INSTRUCTIONS FOR THE TASK =
Every line of the data that contains the string "second" must be copied.

DATA PROVIDED =
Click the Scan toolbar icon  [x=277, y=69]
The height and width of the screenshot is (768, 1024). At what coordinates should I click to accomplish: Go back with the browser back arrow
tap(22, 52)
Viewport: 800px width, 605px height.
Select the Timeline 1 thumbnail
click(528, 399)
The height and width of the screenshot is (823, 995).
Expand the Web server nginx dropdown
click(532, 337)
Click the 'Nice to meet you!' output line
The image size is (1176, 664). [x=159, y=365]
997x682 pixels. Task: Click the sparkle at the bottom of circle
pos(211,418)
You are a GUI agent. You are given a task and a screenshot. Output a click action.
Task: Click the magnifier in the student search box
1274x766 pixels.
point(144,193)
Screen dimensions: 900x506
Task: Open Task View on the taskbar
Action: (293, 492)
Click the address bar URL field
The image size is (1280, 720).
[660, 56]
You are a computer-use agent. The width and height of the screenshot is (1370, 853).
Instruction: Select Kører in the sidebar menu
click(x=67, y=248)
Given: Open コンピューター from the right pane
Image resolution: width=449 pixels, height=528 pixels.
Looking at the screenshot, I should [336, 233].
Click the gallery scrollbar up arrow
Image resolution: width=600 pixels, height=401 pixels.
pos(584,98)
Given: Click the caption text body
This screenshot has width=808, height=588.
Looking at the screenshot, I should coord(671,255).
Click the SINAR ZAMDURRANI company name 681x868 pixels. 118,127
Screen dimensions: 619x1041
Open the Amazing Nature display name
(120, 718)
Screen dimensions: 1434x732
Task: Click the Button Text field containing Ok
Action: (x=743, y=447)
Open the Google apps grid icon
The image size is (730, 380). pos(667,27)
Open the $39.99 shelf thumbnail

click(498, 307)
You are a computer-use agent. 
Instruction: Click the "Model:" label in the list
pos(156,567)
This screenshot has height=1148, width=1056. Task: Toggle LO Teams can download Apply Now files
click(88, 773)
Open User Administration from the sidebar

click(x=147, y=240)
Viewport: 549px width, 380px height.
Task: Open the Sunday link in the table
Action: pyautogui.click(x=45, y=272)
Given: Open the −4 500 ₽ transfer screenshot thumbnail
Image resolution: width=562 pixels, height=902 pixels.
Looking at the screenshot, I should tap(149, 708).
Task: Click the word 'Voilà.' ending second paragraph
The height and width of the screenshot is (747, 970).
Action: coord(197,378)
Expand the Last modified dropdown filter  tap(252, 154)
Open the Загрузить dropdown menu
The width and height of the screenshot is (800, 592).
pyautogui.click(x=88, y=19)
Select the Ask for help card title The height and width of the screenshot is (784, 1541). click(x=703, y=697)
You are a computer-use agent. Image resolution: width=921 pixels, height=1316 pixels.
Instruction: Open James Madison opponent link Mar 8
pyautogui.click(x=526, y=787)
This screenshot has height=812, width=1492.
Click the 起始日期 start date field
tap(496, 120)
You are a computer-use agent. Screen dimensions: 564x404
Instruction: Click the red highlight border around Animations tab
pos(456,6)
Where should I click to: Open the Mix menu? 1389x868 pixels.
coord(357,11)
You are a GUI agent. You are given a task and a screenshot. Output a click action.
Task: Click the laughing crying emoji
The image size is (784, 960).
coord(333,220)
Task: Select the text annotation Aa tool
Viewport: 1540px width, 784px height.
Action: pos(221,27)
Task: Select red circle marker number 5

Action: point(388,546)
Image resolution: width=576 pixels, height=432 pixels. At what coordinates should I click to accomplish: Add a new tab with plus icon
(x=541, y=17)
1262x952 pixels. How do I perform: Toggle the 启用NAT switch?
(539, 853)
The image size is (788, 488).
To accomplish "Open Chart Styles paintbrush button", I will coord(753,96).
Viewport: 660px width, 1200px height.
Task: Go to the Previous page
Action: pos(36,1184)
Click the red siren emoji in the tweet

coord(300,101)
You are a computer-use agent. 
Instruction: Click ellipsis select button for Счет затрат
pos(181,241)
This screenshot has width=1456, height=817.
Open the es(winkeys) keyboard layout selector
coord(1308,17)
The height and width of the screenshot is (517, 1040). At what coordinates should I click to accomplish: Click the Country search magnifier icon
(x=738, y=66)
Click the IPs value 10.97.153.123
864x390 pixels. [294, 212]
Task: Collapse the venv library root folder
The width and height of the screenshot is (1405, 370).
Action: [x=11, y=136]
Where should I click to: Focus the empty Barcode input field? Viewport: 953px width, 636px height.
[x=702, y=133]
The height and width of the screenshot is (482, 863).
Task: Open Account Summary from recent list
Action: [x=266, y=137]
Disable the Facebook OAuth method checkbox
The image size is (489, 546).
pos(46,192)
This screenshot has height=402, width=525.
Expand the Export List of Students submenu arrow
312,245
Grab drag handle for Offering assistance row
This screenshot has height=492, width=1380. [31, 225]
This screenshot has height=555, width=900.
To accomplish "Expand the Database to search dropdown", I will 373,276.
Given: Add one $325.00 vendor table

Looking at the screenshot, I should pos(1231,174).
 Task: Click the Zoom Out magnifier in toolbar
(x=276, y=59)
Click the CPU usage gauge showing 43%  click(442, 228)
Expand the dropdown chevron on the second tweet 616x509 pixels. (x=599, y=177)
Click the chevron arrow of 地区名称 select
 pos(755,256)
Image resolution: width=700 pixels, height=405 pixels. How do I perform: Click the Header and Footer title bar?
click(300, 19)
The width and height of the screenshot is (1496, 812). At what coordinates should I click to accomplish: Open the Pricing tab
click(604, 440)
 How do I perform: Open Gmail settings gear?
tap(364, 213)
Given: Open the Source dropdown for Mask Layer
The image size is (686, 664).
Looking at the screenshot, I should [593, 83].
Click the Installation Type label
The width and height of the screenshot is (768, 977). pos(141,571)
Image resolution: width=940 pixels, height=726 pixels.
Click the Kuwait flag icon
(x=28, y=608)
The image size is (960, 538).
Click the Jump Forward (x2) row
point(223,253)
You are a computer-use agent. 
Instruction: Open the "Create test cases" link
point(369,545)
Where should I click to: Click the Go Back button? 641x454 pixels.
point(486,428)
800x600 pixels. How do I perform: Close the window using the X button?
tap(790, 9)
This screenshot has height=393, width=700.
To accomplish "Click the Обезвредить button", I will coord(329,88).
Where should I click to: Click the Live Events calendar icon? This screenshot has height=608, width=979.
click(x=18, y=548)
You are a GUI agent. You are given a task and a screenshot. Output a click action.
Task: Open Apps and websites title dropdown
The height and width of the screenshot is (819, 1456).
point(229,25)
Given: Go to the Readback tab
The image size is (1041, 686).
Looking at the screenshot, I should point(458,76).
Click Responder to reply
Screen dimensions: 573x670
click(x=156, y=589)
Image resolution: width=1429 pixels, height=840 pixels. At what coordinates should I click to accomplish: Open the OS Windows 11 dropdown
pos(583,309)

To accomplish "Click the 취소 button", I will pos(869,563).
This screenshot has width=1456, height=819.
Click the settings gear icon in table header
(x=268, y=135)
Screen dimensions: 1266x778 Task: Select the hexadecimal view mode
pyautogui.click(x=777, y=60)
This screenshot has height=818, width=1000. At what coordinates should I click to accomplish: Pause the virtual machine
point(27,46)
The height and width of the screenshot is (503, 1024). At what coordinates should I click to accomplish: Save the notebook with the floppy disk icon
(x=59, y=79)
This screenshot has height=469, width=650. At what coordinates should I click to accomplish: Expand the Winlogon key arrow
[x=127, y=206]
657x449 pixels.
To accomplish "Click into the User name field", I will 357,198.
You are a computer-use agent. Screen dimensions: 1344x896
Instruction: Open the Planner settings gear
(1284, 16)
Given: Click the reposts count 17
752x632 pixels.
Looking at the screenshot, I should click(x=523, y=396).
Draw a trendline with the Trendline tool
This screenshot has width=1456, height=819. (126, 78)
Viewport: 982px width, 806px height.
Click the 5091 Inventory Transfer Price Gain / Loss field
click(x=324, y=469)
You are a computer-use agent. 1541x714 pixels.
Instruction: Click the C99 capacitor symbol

ANSWER =
Task: Click the word 'Voilà.' ending second paragraph
Expand the dropdown chevron on the second tweet 616x509 pixels. (x=599, y=177)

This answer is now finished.